Piper engine settings

About Piper TTS

Piper TTS is an offline text-to-speech engine that generates realistic-sounding speech using AI-based techniques. The Piper TTS neural network architecture captures natural prosody (intonation and rhythm), as well as acoustics, more accurately than older concatenative or formant generation systems. Most Piper TTS voices are trained on standard speech datasets such as LJSpeech, which contains approximately 13,000 recorded English phrases—several hours of speech in total.

System Requirements

Piper is designed to produce real-time speech on modest hardware systems. For optimal performance, the following is recommended:

A quad-core CPU. A GPU is not required.
8GB of RAM.

Each voice model requires approximately 100MB of storage space, with standard voices ranging from 80MB to 120MB depending on quality settings.

Settings

The Piper TTS settings page displays a list of voices that you currently have installed.
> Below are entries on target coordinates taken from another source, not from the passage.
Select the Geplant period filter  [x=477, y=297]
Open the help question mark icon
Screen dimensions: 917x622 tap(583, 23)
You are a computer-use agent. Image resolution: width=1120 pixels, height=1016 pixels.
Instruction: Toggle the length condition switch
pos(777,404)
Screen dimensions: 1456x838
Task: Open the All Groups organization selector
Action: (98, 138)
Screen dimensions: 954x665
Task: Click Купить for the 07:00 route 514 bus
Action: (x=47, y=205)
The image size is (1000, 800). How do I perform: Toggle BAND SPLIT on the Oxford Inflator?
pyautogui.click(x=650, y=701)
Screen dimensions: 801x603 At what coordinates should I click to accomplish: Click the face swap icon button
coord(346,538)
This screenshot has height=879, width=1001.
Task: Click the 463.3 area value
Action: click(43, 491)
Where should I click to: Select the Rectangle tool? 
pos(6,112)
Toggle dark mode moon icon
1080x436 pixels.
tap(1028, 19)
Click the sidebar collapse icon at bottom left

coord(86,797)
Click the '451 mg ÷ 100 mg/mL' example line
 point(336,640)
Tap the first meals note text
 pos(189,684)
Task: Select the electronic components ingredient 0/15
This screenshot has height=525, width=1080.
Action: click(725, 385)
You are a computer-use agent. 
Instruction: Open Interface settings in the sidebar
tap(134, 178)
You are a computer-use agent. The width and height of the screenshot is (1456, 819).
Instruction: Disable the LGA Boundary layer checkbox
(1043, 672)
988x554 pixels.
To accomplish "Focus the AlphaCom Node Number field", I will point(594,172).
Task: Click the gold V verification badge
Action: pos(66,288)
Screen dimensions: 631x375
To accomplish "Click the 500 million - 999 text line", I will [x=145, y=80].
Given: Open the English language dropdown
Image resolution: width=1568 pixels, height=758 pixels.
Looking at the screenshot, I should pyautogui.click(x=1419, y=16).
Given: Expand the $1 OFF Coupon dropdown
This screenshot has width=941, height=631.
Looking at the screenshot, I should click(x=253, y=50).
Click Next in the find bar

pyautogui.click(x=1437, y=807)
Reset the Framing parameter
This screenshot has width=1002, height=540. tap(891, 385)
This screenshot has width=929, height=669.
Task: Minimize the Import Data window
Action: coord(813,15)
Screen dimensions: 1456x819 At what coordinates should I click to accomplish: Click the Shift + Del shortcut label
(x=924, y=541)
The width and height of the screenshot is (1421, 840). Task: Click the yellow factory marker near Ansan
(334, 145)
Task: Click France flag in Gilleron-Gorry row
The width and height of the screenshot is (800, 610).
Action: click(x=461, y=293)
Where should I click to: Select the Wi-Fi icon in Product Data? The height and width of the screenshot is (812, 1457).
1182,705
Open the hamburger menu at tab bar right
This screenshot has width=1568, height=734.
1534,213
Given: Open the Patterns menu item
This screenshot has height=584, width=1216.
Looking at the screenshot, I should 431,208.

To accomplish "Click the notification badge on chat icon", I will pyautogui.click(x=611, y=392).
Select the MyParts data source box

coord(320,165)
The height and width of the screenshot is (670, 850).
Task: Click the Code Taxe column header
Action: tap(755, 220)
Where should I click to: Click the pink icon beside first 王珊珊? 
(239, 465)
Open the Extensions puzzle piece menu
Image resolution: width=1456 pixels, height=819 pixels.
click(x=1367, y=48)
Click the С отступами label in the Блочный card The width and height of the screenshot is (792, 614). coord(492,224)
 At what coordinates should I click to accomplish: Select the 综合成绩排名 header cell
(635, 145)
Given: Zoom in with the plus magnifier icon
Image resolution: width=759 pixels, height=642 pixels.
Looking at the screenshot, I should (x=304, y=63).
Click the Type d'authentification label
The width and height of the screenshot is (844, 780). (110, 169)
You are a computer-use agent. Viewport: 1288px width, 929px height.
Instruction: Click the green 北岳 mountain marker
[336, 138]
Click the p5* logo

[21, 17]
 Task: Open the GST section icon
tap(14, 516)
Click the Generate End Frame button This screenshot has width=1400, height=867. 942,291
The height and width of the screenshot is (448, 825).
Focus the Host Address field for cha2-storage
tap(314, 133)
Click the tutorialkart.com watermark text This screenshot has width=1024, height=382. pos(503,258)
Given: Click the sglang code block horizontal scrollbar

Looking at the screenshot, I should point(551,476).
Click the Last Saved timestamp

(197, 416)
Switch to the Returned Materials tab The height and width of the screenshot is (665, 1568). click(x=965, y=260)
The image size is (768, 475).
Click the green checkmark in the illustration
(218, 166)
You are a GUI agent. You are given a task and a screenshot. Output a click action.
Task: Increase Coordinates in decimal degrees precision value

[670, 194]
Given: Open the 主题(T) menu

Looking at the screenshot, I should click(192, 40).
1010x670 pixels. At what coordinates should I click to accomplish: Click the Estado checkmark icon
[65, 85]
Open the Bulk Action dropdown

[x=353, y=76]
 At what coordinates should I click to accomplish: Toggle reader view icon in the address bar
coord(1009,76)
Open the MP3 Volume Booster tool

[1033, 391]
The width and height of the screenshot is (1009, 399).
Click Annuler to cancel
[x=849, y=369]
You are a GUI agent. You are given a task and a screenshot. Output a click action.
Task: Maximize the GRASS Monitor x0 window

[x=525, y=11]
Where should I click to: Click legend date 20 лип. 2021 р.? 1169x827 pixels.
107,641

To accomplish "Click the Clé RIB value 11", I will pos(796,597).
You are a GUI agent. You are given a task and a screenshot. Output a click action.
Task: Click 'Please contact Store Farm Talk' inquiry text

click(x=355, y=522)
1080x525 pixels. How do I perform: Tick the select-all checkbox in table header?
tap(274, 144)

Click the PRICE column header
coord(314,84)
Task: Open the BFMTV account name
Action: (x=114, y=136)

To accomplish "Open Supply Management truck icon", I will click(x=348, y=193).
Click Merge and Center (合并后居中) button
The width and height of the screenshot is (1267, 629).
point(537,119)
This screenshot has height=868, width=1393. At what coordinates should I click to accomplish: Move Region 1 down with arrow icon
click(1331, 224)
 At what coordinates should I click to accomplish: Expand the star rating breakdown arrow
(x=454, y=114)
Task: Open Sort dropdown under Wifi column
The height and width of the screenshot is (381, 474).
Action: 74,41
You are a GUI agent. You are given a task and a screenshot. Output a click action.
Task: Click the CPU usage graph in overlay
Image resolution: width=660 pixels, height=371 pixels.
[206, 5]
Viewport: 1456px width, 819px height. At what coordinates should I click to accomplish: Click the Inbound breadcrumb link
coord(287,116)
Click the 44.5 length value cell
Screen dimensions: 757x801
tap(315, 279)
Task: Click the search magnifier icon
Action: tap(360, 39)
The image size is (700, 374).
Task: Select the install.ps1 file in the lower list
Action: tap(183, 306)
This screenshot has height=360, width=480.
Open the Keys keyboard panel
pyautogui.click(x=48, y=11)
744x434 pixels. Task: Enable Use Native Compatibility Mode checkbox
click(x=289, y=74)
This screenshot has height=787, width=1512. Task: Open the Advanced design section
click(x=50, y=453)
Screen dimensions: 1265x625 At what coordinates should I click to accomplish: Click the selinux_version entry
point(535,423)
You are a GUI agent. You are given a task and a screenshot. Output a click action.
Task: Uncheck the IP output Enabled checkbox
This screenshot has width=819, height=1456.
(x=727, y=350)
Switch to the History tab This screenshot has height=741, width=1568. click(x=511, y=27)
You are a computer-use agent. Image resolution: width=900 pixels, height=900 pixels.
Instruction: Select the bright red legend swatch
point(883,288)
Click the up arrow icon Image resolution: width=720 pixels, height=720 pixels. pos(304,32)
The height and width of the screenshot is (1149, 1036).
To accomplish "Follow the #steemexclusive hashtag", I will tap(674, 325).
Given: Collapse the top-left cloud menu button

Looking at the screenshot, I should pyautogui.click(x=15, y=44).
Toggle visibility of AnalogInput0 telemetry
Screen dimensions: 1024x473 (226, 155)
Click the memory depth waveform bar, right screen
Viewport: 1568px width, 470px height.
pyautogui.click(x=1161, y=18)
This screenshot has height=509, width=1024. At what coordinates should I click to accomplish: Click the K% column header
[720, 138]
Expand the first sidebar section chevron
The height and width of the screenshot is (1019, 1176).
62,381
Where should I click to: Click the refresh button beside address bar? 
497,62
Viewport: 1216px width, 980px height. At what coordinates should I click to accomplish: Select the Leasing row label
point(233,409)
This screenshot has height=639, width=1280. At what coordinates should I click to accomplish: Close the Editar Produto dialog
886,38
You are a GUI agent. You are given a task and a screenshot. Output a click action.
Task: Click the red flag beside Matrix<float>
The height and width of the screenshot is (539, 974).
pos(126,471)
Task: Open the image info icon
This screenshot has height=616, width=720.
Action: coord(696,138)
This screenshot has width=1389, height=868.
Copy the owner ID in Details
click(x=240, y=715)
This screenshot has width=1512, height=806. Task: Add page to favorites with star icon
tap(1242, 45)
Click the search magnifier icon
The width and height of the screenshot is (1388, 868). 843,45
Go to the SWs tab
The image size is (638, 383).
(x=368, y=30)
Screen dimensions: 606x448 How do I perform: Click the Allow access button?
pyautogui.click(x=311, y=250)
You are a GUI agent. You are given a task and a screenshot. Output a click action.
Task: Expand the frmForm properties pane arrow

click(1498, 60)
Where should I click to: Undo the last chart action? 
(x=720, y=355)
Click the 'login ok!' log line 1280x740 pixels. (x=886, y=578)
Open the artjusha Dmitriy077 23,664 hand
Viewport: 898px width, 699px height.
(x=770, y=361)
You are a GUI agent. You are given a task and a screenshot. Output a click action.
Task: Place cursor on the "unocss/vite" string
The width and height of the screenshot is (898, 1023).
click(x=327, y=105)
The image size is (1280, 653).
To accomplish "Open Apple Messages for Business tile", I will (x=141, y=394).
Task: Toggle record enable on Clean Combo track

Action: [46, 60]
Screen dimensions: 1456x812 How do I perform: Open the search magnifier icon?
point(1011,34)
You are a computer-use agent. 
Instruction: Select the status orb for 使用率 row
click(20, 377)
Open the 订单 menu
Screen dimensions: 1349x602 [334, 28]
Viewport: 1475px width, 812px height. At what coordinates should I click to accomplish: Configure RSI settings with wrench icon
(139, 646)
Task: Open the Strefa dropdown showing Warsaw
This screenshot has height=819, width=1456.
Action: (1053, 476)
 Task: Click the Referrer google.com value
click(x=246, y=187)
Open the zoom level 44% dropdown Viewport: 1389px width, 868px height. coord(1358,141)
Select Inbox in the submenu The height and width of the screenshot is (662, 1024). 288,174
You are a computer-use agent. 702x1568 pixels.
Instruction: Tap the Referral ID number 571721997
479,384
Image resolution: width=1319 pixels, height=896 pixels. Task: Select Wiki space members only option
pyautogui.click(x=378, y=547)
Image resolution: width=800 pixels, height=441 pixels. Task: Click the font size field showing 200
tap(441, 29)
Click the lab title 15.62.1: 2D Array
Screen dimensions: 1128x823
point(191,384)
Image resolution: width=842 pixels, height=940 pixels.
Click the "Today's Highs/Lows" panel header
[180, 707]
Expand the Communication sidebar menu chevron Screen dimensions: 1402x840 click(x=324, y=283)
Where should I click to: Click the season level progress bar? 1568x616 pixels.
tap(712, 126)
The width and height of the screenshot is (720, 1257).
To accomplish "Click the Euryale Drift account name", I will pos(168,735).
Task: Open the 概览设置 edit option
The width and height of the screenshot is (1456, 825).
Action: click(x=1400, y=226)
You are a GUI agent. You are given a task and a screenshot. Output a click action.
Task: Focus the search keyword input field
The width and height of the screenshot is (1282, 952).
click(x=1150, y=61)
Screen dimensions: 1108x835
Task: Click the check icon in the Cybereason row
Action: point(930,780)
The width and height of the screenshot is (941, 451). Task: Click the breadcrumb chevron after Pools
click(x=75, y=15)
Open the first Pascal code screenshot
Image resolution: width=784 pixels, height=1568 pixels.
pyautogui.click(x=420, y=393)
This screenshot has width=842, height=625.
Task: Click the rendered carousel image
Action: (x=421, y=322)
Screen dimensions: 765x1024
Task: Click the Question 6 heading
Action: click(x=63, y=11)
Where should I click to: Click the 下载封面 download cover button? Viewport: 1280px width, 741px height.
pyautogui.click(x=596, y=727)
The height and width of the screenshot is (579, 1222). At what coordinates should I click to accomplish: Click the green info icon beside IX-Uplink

To use a voice:

Select a Voice: Click on any voice in the list to select it as the active Piper voice
Voice Preview: Clicking on a voice will read a simple test text in that voice, allowing you to hear how it sounds before making it your active selection
Active Voice Indicator: The currently selected voice will be highlighted in the interface

Voice Downloads

If there are voices that you have not installed, you will see a "Download Piper Voice Pack" button. This button will download additional voices to expand your selection. There are 19 voices in total available for download.